APHA 2021 Annual Meeting and Expo

Background: Optional Medicaid expansion under the Affordable Care Act improved hospital finances by reducing bad debt and charity care for uninsured patients. But finances of hospitals in expansion states could also improve through increased Medicare Disproportionate Share Hospital (DSH) payments, which support care for low-income populations and increase as hospitals treat more Medicaid patients.

Methods: Using 2011-2017 national MedPAR data from hospitals in 45 states, 26 of which expanded as of 2014 plus 19 which had not expanded by 2017, we tested the impact of Medicaid expansion on Medicare DSH payments with a discharge-level difference-in-differences (DID) approach. We used generalized linear models with a log link, cluster-robust standard errors and state fixed effects, adjusting for state-level, patient, and hospital factors. We also examined late-expander and excluded early-expander states, year-specific changes in DSH, and uncompensated care payments introduced to address reduced DSH payments.
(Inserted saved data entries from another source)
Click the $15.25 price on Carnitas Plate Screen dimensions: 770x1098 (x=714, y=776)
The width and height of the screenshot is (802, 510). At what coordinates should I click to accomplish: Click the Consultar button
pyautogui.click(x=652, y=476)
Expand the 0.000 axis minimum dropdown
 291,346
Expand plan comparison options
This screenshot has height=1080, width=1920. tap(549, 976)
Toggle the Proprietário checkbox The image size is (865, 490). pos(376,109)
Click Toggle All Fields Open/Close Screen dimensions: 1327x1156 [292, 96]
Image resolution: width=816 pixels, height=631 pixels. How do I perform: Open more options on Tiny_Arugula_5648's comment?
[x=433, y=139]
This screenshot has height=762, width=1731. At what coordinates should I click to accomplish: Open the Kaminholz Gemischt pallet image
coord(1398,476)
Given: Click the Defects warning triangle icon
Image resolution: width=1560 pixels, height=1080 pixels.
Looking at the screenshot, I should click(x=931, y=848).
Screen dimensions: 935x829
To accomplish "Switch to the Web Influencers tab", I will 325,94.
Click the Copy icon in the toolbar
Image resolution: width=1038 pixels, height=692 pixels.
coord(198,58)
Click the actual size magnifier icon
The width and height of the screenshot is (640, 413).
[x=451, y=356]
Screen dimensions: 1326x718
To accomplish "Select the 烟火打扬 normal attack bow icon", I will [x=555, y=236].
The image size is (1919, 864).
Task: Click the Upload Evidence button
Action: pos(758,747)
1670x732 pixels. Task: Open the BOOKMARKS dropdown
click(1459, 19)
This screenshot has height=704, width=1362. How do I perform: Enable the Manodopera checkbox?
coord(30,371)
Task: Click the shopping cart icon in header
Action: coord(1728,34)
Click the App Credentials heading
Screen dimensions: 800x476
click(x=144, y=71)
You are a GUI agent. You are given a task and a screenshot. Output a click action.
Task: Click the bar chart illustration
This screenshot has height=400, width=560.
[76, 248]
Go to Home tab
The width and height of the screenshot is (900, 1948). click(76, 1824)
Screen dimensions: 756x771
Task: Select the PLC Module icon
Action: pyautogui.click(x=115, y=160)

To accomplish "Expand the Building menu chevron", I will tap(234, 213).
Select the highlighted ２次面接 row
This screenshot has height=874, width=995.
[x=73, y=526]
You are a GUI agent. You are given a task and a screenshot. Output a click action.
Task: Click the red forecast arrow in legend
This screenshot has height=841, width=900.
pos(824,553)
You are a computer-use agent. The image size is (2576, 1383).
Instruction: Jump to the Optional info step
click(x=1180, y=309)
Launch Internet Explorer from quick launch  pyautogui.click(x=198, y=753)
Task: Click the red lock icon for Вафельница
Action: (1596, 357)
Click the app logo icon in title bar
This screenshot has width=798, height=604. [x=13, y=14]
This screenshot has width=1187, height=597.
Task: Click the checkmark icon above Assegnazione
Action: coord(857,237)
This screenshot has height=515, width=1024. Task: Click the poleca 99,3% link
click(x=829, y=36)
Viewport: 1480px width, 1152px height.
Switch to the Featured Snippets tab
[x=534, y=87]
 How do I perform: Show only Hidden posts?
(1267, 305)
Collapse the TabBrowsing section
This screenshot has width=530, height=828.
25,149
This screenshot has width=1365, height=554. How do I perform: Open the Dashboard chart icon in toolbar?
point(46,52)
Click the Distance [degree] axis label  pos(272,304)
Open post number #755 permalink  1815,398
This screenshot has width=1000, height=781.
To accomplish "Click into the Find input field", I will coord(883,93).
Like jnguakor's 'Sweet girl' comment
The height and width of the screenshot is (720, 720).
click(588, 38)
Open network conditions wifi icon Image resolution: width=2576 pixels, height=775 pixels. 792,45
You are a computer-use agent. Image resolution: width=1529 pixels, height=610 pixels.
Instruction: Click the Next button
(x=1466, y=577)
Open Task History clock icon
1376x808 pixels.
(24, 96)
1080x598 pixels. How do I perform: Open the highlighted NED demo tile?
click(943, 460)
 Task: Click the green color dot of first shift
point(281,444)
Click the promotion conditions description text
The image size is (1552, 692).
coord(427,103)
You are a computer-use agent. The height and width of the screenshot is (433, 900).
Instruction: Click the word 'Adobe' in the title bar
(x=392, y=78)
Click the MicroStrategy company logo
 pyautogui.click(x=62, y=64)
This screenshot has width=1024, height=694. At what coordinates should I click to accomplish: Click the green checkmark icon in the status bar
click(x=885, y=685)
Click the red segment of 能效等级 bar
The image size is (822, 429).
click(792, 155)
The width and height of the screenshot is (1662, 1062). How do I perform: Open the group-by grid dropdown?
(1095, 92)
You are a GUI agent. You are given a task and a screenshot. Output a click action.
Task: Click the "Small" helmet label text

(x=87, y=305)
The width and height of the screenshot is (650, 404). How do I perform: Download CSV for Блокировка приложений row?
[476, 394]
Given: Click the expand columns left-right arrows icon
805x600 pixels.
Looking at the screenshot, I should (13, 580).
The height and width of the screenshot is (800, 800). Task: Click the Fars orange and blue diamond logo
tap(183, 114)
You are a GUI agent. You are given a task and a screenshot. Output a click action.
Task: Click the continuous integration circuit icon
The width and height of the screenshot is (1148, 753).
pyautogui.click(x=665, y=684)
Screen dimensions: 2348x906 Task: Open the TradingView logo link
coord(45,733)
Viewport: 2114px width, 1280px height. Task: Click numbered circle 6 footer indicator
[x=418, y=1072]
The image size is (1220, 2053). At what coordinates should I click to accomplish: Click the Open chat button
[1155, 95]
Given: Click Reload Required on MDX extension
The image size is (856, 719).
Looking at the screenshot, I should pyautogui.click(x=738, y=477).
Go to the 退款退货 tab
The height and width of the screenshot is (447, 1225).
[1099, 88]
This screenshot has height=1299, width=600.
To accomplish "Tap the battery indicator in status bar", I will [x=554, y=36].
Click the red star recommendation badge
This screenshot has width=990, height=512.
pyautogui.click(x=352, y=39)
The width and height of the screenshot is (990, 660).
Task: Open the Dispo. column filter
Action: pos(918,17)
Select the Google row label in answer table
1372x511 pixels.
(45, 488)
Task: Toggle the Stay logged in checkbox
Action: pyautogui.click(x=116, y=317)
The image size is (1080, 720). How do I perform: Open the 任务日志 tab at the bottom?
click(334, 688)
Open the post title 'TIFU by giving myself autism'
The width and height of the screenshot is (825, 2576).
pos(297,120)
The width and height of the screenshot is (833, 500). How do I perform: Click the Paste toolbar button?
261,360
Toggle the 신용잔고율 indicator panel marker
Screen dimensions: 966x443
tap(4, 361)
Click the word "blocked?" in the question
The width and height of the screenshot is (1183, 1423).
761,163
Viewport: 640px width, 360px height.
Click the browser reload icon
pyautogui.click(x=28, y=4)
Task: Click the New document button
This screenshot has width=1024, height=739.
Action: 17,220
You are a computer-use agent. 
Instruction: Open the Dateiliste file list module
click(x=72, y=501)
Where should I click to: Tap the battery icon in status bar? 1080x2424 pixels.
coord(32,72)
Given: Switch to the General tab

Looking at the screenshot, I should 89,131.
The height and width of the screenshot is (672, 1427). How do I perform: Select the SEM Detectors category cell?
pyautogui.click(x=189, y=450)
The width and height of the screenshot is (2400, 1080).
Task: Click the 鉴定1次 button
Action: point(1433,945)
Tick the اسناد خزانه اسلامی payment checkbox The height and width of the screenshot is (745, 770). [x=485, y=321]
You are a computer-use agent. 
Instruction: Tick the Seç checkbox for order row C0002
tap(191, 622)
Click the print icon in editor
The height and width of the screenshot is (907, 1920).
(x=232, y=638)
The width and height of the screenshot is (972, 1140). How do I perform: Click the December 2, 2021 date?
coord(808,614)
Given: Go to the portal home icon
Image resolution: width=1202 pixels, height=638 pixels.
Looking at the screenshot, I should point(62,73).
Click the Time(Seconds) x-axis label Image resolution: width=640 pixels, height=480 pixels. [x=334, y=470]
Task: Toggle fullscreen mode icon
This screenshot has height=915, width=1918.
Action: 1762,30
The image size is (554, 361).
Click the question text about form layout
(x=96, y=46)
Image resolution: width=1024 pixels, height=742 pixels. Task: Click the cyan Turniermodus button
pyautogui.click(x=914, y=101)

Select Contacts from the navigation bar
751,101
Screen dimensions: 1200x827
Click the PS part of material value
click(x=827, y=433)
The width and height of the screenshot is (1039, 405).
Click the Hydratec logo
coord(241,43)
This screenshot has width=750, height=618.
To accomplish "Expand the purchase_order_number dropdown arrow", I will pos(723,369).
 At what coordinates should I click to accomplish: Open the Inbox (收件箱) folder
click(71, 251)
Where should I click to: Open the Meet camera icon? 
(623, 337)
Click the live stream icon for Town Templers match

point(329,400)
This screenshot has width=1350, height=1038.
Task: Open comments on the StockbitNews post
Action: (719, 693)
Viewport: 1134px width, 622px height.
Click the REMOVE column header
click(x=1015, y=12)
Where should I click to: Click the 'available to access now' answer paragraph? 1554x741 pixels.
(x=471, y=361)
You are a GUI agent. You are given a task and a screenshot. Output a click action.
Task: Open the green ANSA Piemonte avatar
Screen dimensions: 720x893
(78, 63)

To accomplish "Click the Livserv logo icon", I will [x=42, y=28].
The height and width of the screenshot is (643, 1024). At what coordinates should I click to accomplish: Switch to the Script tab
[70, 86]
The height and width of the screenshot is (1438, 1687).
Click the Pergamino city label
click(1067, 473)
Results: Medicaid expansion was associated with a 22.5% (95% CI: 22.4%, 22.6%) increase in per-discharge DSH payments, which translates to an annual increase in DSH revenue of ~$200,000 for expansion-state hospitals, or $900 million for all expansion state hospitals during the three-year post-ACA period. Results were robust to the inclusion of states that had later or earlier expansion dates and when uncompensated care payments were included.

Conclusions: States’ decisions to not expand Medicaid resulted in millions of foregone DSH payments to hospitals, due to a quirk in the technical formula for DSH. Medicare should ensure that DSH subsidies are directed to hospitals with greatest patient need.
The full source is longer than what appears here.